To solve trigonometric inequalities effectively, you can use some simple steps that make the process easier to understand. Here’s how to do it:

• Identify the Function: Start by figuring out the trigonometric function you are dealing with. This could be $\sin(x)$, $\cos(x)$, or $\tan(x)$. Knowing which function it is helps you understand how it behaves over time because these functions repeat themselves.

• Set Up the Inequality: Rewrite the inequality in a clear format. For example, if you have $\sin(x) > 0$, note where the function equals zero. For $\sin(x)$, that happens at points $x = n\pi$, where $n$ is any whole number.

• Determine Key Values: Find the important points by solving the equation $f(x) = 0$. These points break the number line into sections where the function is either positive or negative. For $\sin(x) > 0$, the critical points are $0, \pi, 2\pi$, and so on.

• Test Intervals: Pick a test point from each section created by the critical points.

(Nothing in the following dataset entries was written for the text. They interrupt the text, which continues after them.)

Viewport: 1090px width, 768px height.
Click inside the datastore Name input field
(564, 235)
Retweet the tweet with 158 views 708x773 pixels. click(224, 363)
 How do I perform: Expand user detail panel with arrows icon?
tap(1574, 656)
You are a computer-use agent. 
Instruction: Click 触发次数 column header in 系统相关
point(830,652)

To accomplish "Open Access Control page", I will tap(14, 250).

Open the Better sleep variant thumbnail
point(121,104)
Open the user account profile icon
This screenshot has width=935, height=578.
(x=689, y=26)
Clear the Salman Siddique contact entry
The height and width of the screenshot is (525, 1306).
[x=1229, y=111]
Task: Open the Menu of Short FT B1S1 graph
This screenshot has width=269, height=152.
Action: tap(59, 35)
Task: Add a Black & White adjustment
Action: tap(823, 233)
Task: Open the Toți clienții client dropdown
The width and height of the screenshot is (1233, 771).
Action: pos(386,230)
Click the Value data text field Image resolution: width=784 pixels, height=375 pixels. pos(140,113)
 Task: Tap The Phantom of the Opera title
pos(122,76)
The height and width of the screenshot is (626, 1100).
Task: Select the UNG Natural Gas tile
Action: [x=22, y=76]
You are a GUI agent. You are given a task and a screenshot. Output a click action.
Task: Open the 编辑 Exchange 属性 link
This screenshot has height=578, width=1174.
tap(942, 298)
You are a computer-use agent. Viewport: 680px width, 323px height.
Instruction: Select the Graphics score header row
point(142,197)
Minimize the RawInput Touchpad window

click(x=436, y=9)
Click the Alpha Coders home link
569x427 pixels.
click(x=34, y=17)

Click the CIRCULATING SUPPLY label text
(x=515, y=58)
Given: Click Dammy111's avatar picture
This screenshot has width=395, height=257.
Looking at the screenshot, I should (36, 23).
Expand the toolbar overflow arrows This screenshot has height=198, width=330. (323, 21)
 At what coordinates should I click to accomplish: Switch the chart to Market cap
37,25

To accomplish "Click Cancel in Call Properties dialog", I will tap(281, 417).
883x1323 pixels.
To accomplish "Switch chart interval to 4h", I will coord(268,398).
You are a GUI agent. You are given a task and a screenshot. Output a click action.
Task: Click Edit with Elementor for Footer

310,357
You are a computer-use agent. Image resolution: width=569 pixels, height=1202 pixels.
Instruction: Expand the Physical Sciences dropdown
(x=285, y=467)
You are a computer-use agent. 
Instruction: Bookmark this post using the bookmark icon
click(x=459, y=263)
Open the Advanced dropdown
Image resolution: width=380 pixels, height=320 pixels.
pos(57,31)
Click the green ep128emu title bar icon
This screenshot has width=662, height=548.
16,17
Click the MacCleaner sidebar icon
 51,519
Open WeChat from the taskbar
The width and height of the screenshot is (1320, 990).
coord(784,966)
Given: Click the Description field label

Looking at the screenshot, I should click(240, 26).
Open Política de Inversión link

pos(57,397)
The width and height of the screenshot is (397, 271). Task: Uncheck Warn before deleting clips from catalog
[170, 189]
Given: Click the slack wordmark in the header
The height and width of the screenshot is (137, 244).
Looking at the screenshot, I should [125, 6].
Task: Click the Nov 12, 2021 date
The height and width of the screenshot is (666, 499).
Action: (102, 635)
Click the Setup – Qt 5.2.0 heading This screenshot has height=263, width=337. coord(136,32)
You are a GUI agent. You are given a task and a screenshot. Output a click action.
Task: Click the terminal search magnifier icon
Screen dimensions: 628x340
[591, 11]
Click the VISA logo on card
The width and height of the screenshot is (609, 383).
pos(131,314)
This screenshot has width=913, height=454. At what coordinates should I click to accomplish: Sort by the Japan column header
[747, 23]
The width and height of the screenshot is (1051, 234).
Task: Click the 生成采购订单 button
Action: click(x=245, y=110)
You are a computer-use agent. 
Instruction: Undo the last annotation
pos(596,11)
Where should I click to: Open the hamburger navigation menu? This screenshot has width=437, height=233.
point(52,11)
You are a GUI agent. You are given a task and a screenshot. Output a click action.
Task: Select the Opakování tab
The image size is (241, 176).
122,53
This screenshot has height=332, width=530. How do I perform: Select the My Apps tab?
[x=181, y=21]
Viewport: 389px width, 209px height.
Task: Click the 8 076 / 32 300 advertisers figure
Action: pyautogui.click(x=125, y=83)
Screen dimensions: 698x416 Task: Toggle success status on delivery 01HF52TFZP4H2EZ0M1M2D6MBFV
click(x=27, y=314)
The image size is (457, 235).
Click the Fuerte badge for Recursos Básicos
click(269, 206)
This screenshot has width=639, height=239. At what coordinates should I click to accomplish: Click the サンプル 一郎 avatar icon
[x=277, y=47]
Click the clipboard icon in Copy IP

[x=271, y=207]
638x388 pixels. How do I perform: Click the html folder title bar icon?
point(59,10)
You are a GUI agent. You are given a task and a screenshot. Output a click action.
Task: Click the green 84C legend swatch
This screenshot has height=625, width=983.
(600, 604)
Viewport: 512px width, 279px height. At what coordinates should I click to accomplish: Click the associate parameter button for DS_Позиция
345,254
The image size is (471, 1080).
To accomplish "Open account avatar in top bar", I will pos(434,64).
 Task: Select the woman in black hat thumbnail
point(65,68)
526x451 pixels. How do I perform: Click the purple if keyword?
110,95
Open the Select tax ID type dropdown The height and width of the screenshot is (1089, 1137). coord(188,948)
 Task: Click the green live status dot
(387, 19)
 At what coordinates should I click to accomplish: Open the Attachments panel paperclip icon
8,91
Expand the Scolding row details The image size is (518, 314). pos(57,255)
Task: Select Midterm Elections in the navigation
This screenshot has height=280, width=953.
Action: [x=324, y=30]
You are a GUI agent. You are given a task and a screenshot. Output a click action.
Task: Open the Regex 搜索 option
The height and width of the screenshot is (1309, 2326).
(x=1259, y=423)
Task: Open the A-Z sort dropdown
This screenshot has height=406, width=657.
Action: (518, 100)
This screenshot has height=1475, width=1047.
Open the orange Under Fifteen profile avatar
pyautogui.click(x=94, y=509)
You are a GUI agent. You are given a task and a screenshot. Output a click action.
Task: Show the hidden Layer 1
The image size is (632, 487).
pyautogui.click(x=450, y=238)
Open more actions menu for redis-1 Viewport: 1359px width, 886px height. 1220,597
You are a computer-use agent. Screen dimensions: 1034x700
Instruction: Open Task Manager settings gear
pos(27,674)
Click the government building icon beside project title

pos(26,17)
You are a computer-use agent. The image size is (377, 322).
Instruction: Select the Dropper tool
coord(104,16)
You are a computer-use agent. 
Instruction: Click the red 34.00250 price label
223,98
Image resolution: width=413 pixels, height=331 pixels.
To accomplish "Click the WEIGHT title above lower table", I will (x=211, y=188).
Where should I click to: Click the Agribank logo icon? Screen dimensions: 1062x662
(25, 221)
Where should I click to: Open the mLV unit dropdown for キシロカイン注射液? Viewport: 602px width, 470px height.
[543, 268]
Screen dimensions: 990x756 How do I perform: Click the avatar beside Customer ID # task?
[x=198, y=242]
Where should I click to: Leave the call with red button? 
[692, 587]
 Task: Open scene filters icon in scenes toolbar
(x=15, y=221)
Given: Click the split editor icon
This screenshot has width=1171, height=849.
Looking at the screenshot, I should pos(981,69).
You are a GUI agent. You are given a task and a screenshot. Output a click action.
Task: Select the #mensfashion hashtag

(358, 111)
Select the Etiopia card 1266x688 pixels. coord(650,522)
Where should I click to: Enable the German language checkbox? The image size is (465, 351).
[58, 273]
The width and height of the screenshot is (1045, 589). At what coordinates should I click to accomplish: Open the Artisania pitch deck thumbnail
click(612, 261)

By plugging these test points into $f(x)$, you can see whether the function is positive or negative in those sections.

• Combine Information: Gather your results from testing and create a sign chart, which is a visual aid. This will help you see which sections satisfy the inequality.

• State the Solution: Finally, explain your results using interval notation. For example, if $\sin(x) > 0$ in the sections $(0, \pi)$ and $(2\pi, 3\pi)$, you can write the solution like this: $x \in (0, \pi) \cup (2\pi, 3\pi)$.

• Consider Domain Restrictions: Make sure to think about any limits based on the specific problem. For example, the values of $x$ might be limited to $[0, 2\pi)$ or some other range.

By following these steps, solving trigonometric inequalities becomes a clear and organized process. This makes it easier to find solutions and understand what you are doing.